--- Start of Dataset excerpts ---
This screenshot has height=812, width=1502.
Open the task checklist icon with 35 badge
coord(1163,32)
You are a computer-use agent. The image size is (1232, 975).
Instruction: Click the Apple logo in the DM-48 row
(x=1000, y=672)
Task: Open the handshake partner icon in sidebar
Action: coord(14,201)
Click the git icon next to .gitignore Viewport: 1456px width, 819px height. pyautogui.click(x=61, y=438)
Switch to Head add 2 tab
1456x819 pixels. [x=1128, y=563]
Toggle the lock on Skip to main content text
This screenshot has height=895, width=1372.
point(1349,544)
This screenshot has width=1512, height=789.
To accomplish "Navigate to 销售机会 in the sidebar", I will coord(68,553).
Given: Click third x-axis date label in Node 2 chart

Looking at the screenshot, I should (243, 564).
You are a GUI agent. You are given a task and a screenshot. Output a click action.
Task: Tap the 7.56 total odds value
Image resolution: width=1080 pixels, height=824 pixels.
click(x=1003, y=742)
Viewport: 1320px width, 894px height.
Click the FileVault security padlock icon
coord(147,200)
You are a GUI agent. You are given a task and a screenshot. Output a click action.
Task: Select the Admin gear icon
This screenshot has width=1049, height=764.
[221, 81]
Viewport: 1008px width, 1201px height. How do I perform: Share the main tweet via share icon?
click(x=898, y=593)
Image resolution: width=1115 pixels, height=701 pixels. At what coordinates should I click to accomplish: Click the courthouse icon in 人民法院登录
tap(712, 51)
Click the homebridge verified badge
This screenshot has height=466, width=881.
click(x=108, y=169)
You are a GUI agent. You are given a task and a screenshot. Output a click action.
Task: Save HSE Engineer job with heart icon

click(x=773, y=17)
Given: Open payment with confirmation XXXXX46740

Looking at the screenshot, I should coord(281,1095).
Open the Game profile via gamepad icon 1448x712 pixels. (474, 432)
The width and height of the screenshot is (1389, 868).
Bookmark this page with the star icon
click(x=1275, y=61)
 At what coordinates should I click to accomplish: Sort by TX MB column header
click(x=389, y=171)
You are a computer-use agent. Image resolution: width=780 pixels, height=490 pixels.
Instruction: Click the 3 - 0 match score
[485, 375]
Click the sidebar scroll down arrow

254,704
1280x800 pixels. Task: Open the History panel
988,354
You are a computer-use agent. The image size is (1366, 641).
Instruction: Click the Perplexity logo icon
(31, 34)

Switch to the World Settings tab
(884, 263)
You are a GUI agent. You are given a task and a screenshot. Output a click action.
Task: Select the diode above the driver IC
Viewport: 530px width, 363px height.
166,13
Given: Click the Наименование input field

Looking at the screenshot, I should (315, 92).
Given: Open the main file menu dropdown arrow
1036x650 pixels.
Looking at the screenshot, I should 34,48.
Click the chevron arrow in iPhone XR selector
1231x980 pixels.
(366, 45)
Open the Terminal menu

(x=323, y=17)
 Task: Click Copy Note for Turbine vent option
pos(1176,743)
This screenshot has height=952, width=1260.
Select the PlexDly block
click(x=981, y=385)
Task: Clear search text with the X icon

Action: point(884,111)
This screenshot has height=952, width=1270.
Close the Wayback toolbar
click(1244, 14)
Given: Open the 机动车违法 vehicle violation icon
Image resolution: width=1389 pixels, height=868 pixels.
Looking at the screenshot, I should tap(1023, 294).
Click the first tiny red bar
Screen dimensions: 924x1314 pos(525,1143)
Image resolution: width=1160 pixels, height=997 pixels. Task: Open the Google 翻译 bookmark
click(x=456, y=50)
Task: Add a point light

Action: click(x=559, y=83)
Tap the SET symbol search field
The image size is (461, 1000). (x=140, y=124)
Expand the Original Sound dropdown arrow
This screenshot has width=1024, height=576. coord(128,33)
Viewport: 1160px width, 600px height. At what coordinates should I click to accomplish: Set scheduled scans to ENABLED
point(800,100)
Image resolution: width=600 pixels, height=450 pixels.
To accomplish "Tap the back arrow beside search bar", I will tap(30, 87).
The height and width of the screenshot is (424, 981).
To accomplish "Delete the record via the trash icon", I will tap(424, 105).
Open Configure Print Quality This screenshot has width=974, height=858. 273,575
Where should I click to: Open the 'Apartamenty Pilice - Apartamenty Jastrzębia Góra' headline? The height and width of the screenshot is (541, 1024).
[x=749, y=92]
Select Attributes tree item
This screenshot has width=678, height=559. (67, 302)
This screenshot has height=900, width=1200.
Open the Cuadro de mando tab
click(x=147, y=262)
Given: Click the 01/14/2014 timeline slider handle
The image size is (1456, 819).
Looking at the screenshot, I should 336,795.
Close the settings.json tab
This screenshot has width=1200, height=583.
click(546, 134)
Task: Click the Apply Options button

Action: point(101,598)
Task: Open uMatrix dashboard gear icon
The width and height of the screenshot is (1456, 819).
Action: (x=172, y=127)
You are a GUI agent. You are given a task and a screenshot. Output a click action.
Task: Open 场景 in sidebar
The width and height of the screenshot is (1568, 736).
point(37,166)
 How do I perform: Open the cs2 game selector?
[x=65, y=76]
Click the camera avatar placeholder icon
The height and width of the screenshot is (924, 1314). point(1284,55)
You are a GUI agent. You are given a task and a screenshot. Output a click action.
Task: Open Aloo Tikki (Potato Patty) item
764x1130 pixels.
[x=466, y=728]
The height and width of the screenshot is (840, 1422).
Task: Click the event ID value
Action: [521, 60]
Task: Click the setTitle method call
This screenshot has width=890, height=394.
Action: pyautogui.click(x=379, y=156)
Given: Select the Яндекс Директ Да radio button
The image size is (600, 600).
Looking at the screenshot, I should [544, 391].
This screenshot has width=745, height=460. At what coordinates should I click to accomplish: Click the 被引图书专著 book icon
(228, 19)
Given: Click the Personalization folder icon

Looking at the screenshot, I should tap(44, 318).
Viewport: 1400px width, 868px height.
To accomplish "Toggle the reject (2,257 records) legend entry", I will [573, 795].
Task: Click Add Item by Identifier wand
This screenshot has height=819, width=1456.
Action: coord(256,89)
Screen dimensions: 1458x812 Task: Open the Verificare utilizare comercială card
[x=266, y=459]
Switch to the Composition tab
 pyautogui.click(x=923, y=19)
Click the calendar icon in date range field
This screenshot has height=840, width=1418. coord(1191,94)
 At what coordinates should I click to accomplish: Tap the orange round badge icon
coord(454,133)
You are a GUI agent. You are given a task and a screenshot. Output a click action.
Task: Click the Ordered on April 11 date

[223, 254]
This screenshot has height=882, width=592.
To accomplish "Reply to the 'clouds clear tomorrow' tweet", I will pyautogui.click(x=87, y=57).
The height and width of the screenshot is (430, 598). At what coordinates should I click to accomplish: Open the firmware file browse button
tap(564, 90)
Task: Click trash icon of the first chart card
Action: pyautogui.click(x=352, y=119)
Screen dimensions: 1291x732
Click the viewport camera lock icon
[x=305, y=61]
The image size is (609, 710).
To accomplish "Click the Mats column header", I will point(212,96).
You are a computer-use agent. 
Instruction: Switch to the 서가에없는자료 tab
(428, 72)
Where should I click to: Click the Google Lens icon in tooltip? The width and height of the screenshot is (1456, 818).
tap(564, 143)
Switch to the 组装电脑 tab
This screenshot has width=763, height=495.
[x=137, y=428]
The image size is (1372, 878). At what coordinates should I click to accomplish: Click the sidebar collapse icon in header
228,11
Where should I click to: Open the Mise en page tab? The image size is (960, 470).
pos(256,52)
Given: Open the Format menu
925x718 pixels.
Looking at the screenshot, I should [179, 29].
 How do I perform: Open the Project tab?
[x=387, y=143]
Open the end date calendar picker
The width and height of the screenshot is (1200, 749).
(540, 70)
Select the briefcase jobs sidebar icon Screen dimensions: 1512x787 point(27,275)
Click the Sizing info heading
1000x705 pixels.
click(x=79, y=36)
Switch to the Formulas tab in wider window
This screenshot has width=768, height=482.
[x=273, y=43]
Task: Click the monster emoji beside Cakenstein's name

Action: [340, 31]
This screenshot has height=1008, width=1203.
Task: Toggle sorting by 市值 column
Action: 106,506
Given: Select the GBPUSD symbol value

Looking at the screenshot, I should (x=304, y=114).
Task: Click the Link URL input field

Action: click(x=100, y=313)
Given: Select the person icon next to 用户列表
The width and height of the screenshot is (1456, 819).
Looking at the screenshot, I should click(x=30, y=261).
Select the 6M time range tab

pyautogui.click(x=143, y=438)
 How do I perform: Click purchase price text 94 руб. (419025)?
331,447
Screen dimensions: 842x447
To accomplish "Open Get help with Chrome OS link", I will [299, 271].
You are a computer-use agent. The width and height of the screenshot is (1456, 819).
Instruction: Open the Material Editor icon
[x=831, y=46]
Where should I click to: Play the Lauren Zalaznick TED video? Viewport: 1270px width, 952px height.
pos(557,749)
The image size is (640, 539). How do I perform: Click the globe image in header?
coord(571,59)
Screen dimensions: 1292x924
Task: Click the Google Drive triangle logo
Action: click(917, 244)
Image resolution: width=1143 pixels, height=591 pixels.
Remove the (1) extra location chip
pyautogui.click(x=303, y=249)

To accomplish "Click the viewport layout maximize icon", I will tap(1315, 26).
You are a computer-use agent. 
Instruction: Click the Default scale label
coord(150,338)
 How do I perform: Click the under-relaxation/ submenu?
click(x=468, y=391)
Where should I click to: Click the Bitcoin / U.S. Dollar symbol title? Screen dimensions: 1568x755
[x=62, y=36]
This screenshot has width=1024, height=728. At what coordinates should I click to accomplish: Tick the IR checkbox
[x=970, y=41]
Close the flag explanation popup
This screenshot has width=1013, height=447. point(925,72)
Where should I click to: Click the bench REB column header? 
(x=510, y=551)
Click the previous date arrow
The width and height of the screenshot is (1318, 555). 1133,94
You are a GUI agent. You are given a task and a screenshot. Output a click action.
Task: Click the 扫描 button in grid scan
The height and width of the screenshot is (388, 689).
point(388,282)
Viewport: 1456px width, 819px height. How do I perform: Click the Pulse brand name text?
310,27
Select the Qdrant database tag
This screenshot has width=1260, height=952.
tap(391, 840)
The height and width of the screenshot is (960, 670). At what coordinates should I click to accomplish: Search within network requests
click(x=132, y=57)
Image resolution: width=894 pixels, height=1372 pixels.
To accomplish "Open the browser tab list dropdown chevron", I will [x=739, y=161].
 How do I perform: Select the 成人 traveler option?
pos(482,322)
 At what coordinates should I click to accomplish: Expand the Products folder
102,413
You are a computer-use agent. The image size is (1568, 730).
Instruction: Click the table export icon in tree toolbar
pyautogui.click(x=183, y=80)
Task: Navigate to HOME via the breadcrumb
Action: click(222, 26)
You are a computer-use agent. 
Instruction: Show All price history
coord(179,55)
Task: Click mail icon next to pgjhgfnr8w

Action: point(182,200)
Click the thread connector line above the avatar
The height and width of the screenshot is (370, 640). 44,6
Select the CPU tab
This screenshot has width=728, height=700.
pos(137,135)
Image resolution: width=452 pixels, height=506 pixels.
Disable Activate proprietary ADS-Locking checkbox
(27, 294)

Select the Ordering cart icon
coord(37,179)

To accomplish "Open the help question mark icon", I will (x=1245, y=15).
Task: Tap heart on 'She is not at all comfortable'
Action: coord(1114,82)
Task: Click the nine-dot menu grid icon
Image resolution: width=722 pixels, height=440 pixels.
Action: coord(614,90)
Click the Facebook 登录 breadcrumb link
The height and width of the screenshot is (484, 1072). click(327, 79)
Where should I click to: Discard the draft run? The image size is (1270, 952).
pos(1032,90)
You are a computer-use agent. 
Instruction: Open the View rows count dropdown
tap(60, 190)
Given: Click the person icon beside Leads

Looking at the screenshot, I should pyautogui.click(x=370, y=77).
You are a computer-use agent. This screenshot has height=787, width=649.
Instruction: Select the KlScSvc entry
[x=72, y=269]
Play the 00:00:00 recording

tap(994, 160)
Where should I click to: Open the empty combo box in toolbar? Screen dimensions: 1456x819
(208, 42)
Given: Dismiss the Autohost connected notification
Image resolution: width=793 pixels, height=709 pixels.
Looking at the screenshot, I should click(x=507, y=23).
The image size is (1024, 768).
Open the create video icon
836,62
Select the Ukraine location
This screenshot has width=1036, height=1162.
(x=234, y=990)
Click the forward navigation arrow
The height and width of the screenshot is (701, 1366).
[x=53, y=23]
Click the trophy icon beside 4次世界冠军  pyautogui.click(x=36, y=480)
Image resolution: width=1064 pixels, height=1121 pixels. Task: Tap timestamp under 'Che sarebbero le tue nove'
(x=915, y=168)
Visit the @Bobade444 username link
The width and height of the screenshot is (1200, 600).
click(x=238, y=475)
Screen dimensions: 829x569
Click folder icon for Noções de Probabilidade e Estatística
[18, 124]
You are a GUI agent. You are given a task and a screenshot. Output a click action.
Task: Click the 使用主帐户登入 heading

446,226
--- End of Dataset excerpts ---
_Job_
Copy out word for word the part of the lines that opens with the line containing "Click the trophy" and runs through the end of the lines.

_Correct answer_
Click the trophy icon beside 4次世界冠军  pyautogui.click(x=36, y=480)
Image resolution: width=1064 pixels, height=1121 pixels. Task: Tap timestamp under 'Che sarebbero le tue nove'
(x=915, y=168)
Visit the @Bobade444 username link
The width and height of the screenshot is (1200, 600).
click(x=238, y=475)
Screen dimensions: 829x569
Click folder icon for Noções de Probabilidade e Estatística
[18, 124]
You are a GUI agent. You are given a task and a screenshot. Output a click action.
Task: Click the 使用主帐户登入 heading

446,226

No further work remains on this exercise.